At first glance, there's nothing all that similar between Realty Income (O -1.67%) and Walmart (WMT 0.22%). One is a real estate investment trust (REIT), the other a retailer. But there's an important intersection, since the properties on which Realty Income is focused are largely occupied by retailers. In fact, Walmart is one of the REIT's largest grocery store-related tenants. A comparison between these two related companies is worth close consideration for long-term dividend investors.
Walmart is a retailer known for its big box stores. With low prices and a wide selection, it is a huge draw for consumers. In fact, it has been performing particularly well of late. In the third quarter of 2024, revenues rose a solid 5.5%, with adjusted earnings up nearly 14%. Given the uncertainty that has been surrounding many of its retail peers -- Target saw revenues rise just 1.1% and earnings fall nearly 12% in the same quarter -- Walmart is executing at the head of the pack right now.
Image source: Getty Images.
Realty Income is a landlord, using the net lease approach. Basically, it owns single-tenant properties where the tenant is responsible for most property-level expenses. Although any single property is high-risk since there's only one tenant, across a large portfolio, the risk is pretty low. Realty Income is the largest net lease REIT, with a portfolio of over 15,400 assets. It is also highly diversified, with properties in the U.S. and Europe, along with 27% of its portfolio being outside of the retail sector.
There's one big takeaway here that investors need to fully wrap their heads around. These two companies are giants in their industries. Neither one is likely to provide huge growth over the long term -- it just requires too much investment to move the needle. Both companies could probably come up with the money needed to make large investments. The real problem is finding the opportunities to put huge amounts of money to work. And while Walmart is doing well right now, that's relative to a fairly easy comparison from the prior year, when adjusted earnings rose just 2%.
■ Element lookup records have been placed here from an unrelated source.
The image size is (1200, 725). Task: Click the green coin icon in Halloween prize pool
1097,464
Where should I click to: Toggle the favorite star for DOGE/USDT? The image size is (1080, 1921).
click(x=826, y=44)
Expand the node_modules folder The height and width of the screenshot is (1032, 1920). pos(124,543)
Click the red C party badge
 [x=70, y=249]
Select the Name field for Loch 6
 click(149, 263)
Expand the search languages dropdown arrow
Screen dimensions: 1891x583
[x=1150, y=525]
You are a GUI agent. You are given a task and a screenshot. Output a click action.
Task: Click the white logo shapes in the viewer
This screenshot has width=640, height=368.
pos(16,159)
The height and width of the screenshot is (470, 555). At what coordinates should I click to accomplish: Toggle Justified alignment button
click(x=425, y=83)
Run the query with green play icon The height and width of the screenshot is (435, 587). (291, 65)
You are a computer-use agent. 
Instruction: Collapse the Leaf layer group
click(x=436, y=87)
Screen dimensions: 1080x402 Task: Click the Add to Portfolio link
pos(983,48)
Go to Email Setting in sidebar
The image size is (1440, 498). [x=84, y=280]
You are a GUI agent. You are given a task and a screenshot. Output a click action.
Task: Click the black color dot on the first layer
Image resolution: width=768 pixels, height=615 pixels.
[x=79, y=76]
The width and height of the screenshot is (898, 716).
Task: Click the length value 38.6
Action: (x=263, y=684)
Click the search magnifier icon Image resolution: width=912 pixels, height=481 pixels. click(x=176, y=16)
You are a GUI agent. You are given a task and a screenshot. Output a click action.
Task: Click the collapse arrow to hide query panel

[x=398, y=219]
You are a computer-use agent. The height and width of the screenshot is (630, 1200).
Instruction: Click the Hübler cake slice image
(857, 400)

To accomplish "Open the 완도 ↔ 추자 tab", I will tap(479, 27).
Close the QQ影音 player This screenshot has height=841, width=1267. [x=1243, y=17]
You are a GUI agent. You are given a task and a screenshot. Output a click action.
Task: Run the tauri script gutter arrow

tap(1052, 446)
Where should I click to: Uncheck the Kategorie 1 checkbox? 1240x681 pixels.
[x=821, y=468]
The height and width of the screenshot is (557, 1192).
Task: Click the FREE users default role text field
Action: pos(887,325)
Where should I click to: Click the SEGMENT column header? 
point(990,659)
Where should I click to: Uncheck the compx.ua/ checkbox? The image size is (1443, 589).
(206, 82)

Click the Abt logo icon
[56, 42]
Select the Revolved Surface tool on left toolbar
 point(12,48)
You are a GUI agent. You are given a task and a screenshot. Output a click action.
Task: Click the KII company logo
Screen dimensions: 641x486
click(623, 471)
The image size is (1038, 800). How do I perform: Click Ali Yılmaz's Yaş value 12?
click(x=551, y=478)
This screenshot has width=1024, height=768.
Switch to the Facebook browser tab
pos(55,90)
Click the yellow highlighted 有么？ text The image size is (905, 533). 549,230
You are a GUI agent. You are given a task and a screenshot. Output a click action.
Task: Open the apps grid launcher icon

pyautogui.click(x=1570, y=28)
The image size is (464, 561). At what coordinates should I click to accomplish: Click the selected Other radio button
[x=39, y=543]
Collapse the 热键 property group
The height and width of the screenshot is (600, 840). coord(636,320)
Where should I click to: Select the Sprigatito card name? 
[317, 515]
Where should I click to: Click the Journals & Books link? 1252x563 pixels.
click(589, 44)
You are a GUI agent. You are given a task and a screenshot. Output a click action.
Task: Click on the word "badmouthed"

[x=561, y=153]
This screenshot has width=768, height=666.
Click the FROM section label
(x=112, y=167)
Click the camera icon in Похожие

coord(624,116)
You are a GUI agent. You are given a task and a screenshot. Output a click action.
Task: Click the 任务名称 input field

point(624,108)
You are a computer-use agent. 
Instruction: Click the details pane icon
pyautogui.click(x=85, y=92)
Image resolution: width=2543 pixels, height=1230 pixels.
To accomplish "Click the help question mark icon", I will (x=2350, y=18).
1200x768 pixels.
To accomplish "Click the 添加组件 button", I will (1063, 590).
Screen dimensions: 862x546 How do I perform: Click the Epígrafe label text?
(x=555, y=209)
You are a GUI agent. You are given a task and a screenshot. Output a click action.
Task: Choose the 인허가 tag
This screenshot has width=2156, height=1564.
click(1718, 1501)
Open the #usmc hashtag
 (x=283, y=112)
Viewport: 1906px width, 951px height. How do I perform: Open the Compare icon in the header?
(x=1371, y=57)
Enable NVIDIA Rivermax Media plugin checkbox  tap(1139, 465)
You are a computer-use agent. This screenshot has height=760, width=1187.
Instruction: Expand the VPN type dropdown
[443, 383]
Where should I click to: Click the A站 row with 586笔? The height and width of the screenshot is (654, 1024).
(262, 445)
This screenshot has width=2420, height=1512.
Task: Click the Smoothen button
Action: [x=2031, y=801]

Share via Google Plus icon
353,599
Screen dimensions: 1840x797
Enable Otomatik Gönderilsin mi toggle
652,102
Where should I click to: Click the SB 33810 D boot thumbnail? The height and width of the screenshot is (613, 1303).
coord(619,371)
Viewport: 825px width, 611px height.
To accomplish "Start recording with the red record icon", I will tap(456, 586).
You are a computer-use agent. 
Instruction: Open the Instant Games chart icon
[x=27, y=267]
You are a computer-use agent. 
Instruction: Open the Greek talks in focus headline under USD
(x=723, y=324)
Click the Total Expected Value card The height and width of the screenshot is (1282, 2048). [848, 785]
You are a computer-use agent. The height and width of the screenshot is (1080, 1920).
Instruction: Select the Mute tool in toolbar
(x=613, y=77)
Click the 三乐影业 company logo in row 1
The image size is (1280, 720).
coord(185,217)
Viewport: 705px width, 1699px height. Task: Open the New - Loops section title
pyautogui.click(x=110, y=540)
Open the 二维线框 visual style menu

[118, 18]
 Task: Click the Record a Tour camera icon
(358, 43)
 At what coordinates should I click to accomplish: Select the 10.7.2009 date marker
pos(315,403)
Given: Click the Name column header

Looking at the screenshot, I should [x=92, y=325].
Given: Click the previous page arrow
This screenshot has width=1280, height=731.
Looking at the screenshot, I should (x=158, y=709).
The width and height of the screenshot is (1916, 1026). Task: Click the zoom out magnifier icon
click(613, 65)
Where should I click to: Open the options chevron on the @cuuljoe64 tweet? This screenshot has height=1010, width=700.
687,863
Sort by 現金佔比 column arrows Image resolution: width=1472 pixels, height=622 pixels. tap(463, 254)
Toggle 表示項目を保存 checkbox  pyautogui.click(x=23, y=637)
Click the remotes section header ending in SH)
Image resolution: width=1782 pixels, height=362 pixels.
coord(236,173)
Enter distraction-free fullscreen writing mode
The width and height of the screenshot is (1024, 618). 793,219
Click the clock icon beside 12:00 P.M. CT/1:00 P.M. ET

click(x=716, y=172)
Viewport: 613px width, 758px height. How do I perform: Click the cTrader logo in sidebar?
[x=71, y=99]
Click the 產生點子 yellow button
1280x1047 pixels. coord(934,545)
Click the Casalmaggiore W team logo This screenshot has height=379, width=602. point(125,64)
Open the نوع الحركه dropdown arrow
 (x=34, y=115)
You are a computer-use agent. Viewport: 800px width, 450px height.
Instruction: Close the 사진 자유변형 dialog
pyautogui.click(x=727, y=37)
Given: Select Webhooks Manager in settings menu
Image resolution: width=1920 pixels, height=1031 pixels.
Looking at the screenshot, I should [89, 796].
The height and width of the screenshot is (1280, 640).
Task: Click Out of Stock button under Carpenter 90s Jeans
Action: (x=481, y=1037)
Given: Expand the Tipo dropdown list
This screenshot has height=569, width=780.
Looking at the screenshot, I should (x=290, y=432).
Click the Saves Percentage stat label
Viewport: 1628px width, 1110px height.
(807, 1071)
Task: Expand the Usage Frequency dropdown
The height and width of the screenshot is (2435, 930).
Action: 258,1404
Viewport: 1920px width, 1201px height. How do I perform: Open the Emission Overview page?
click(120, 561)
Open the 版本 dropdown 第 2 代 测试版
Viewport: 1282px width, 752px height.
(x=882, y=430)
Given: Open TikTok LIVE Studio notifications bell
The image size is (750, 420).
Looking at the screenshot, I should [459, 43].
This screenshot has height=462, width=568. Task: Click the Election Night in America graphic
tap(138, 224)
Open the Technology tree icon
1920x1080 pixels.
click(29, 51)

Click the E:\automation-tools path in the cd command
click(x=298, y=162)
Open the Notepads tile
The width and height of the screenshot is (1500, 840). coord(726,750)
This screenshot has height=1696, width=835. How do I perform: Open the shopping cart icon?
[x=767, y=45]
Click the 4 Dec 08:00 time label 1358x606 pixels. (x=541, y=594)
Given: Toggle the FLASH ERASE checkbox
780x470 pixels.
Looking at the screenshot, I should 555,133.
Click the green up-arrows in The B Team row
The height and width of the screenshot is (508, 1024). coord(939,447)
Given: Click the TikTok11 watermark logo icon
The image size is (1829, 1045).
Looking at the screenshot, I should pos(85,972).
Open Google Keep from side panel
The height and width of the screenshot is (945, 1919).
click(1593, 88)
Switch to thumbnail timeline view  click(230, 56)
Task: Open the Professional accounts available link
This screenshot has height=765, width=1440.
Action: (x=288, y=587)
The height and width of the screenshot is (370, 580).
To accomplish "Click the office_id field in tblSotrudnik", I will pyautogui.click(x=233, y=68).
That said, a better way to view the big-picture story here might be in Walmart's dividend, which has increased at an annualized rate of 2.6% over the past decade. Realty Income's dividend growth was roughly similar. Basically, both companies are tortoises. But that's not a bad thing if you are a conservative income investor, since Walmart is a Dividend King and Realty Income has increased its dividend annually for three decades.
WMT Dividend Yield data by YCharts.
But there's a big difference when it comes to the dividends. Walmart's dividend yield is around 1%, which is even below the miserly 1.2% of the S&P 500 (SNPINDEX: ^GSPC) right now. Realty Income's yield is 5.8%. In fact, Walmart's dividend yield is near the lowest levels of the last decade, while Realty Income's is near the high end of the range over that same span. That suggests that Walmart is expensive right now, while Realty Income might be cheap.
If you are an income investor, Realty Income will probably be more to your liking. If you care at all about valuation, Walmart will probably be a tough stock to buy. To put a single number on that, its price-to-earnings ratio is a lofty 39x today, versus just 15x for the SPDR S&P Retail ETF. Unless you believe that Walmart is suddenly going to turn into a growth stock, despite the already vast scale of its business, you might want to look elsewhere.
Could Walmart's growth kick into high gear on a sustained basis? Sure, but that outcome looks like it has already been priced into the stock. Investors should tread with caution. If you are looking for retail exposure, perhaps it would be worth buying a stock with a similar dividend growth history and higher yield. In other words, Realty Income, which leases properties to Walmart and many other retailers, looks like it will win this match-up for most investors (and particularly for those seeking to generate passive income).